| Records for this task |
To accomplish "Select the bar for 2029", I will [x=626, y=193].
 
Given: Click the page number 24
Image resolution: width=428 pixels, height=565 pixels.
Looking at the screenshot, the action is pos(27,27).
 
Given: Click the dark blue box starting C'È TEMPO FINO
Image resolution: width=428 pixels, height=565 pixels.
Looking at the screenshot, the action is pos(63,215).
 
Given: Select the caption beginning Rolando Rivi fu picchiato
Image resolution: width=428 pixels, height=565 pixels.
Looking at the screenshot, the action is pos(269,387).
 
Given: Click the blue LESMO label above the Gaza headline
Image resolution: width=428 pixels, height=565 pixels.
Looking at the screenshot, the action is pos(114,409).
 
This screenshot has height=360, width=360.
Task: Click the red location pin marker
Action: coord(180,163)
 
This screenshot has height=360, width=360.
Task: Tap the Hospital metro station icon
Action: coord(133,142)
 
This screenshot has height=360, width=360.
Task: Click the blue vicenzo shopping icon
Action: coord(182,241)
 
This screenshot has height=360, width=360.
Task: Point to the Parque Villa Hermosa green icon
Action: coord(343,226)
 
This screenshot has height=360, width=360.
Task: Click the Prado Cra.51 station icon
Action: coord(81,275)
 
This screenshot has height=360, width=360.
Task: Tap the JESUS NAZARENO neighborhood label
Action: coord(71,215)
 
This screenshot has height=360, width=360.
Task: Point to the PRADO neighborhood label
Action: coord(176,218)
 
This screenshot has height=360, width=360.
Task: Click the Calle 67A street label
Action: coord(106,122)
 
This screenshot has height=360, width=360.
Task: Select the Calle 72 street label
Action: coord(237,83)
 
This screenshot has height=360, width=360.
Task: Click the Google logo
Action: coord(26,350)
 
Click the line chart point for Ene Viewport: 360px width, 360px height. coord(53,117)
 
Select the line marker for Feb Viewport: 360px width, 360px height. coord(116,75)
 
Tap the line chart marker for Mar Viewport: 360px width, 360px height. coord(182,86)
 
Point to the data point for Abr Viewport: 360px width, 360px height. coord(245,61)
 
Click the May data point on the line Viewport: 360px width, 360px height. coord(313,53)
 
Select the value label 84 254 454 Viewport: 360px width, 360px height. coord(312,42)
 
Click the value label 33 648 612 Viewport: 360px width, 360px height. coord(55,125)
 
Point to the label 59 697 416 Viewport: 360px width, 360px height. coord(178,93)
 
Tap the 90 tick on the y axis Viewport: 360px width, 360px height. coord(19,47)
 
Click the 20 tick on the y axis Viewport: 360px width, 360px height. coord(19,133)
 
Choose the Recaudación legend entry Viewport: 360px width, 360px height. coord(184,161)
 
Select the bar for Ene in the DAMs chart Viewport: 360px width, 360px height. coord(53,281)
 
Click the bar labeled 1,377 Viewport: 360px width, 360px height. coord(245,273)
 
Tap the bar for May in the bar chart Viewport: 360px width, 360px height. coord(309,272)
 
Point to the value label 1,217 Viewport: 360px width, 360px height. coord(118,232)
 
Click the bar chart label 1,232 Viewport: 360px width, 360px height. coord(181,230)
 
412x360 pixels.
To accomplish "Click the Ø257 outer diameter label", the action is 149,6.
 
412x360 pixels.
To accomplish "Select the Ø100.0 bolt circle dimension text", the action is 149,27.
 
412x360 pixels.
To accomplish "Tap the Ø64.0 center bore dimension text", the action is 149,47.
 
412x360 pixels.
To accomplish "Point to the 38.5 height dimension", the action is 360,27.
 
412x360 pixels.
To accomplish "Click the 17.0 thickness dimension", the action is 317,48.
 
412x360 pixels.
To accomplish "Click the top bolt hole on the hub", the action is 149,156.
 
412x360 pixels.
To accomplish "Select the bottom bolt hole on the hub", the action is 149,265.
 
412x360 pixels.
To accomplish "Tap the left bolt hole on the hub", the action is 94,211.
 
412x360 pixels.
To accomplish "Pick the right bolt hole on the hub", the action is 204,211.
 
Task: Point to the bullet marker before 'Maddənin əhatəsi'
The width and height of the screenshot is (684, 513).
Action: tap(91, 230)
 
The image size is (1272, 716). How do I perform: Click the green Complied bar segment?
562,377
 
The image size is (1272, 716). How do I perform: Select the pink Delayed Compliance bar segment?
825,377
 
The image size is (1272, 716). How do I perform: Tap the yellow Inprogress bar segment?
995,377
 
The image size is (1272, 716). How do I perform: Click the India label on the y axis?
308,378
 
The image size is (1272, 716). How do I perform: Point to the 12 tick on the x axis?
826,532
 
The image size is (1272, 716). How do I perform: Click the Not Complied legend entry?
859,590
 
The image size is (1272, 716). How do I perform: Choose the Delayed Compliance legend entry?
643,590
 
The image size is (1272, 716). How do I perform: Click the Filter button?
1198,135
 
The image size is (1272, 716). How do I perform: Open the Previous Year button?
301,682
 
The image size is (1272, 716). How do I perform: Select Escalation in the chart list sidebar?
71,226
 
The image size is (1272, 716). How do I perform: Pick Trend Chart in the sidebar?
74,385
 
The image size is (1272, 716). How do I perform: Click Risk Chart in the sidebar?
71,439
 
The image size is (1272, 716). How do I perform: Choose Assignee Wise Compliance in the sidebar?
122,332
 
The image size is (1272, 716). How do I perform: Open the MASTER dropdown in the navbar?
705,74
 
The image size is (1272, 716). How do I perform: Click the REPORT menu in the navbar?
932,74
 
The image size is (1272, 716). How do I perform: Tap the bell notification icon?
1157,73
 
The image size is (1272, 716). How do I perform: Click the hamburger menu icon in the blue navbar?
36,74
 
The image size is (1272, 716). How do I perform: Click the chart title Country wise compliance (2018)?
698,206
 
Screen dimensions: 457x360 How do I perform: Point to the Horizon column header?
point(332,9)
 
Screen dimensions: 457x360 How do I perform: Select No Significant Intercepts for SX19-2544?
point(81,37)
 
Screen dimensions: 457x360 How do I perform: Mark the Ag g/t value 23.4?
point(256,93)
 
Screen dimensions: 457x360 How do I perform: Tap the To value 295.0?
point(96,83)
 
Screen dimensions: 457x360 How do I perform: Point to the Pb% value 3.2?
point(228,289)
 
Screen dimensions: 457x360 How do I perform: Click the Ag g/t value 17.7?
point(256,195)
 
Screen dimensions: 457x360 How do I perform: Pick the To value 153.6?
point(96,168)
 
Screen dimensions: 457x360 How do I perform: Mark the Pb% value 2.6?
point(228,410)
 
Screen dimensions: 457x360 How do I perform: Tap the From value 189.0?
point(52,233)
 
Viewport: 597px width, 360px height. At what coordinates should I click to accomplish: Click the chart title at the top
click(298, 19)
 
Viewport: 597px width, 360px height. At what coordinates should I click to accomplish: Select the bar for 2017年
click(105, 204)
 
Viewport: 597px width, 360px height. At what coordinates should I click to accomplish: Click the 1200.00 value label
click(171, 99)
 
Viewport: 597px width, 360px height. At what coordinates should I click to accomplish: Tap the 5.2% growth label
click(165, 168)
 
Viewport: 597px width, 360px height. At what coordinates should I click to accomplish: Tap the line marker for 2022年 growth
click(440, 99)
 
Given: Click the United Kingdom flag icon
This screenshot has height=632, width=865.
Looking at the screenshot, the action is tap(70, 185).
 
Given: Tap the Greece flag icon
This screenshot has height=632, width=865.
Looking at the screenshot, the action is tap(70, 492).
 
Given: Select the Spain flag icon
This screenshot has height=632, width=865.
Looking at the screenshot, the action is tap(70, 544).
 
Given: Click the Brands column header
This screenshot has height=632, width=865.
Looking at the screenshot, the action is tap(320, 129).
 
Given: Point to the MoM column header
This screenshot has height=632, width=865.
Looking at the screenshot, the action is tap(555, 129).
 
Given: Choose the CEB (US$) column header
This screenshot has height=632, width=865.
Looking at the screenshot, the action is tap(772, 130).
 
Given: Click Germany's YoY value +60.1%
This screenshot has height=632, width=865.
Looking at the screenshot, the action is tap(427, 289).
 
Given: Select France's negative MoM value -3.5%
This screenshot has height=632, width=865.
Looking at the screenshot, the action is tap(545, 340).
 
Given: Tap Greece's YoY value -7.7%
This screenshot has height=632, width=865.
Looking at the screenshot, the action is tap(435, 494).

| Work instructions |
Copy out the data above verbatim, from the line containing "Click the line" through the line containing "Select the bar for Ene", both lines included.

| Exercise solution |
Click the line chart point for Ene Viewport: 360px width, 360px height. coord(53,117)
 
Select the line marker for Feb Viewport: 360px width, 360px height. coord(116,75)
 
Tap the line chart marker for Mar Viewport: 360px width, 360px height. coord(182,86)
 
Point to the data point for Abr Viewport: 360px width, 360px height. coord(245,61)
 
Click the May data point on the line Viewport: 360px width, 360px height. coord(313,53)
 
Select the value label 84 254 454 Viewport: 360px width, 360px height. coord(312,42)
 
Click the value label 33 648 612 Viewport: 360px width, 360px height. coord(55,125)
 
Point to the label 59 697 416 Viewport: 360px width, 360px height. coord(178,93)
 
Tap the 90 tick on the y axis Viewport: 360px width, 360px height. coord(19,47)
 
Click the 20 tick on the y axis Viewport: 360px width, 360px height. coord(19,133)
 
Choose the Recaudación legend entry Viewport: 360px width, 360px height. coord(184,161)
 
Select the bar for Ene in the DAMs chart Viewport: 360px width, 360px height. coord(53,281)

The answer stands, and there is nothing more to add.